PROVIDED TEXT:

Nigeria’s first millionaire

Candido da Rocha

Believed to be Nigeria’s First Millionaire, Candido da Rocha (1860–1959) was so rich that he frequently sent his dirty clothes from Lagos to be washed by a laundry man in the United Kingdom.

Da Rocha was a rich entrepreneur, businessman, landowner and creditor who owned Water House or Casa d’Agua on Kakawa Street, Lagos Island, Lagos. It was named Water House because it was the first and only house in Lagos in those days to have a borehole and in turn sell water to the residents.

Candido Da Rocha, a native of Ilesha, present-day Osun State, was born to the family of Joao Esan Da Rocha, who was captured as a slave when he was 10 years old on his way to school in Ilesha. Candido was born in the Bahia region of Brazil. His mother was Angelica Josephina Da Rocha. His father returned to Lagos, Nigeria in the 1870s where he built his wealth and passed it to his son, Candido.

Due to his wealth, his friend, Herbert Macaulay (1864–1946) nominated him as a candidate in one of the elections of the time. And when Da Rocha met the electorate, he told them:

“I am Candido da Rocha, your candidate for the House. Vote for me if you like. And if you don’t, all well and good.”

INFORMATION GIVEN:
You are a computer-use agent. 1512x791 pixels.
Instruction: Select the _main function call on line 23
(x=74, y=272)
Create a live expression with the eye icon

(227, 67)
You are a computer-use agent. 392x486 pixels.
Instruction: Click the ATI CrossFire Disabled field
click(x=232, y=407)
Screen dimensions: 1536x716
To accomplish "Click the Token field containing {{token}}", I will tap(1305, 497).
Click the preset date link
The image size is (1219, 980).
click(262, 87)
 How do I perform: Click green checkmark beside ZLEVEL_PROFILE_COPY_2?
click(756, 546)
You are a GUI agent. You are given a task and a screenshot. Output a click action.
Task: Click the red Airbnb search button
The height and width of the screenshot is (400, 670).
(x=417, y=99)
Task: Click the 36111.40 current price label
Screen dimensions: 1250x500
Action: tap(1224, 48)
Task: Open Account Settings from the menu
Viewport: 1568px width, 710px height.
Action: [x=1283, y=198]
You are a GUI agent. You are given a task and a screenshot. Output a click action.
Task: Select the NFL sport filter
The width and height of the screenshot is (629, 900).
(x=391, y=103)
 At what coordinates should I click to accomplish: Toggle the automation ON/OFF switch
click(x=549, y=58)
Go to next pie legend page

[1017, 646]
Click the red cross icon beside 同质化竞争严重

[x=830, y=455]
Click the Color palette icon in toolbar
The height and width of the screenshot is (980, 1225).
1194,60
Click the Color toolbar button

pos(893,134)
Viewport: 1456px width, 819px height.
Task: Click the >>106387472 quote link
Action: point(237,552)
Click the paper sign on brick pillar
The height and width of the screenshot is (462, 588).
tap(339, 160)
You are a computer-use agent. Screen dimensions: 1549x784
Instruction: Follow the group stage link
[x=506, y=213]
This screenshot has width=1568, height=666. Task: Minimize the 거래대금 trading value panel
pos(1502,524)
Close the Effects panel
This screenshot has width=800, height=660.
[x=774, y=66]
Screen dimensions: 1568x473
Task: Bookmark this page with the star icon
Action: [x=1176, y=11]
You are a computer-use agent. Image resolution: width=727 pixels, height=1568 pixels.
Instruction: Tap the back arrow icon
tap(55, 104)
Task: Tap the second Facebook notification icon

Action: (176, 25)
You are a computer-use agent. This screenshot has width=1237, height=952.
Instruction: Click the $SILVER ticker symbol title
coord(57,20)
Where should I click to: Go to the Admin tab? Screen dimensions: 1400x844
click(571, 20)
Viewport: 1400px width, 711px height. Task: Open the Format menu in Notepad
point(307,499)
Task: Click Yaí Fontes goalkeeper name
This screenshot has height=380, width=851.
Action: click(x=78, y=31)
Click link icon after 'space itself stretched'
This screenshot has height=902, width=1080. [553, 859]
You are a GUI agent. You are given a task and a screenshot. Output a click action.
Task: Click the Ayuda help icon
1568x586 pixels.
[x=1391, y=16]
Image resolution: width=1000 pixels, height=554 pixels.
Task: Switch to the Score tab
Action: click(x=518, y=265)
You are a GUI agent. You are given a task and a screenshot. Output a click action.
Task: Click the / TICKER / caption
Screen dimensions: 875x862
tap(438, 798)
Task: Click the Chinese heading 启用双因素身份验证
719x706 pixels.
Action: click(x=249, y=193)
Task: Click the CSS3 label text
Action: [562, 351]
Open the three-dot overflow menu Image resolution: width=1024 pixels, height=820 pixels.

EXERCISES TO COMPLETE:
- 1) Using the text on Candido da Rocha, answer these:
(a) On which street did Water House stand?
(b) In what region was Candido born?
(c) Which friend nominated him as an election candidate?
- 2) From the text on Candido da Rocha, write out the passage between "Believed to be" and "the United Kingdom.", inclusive.
- 3) Extend the text on Candido da Rocha beyond its last line, continuing on from his words to the electorate.
The material placed after the text on Candido da Rocha was drawn from a separate source.

RESULTS FOR EACH TASK:
- 1)
(a) Kakawa Street, Lagos Island, Lagos
(b) The Bahia region of Brazil
(c) Herbert Macaulay

- 2)
Believed to be Nigeria’s First Millionaire, Candido da Rocha (1860–1959) was so rich that he frequently sent his dirty clothes from Lagos to be washed by a laundry man in the United Kingdom.

- 3)
That statement ended his sojourn in politics as he lost the elections by acquiring just 20 votes.

Indeed, Da Rocha was a very modest and generous capitalist.

During the Second World War (1939–1945), when the authorities of Kings College were looking for a place to relocate the students in the boarding house – among whom were Tiamiyu Bello-Osagie, who would become one of Nigeria’s most celebrated gynaecologists; Adenekan Ademola, son of Nigeria’s first indigenous Chief Justice, Adetokunbo Ademola; Dapo Aderemi, son of Sir Adesoji Aderemi, the legendary Ooni of Ile-Ife – Da Rocha volunteered his Bonanza Hotel on Customs Street, Lagos, and did not collect a dime for the period it was used.

Even after the war, when the colonial government asked influential Nigerians to contribute to the rehabilitation fund, Da Rocha made substantial donations and he instructed that the amount should not be disclosed to the public.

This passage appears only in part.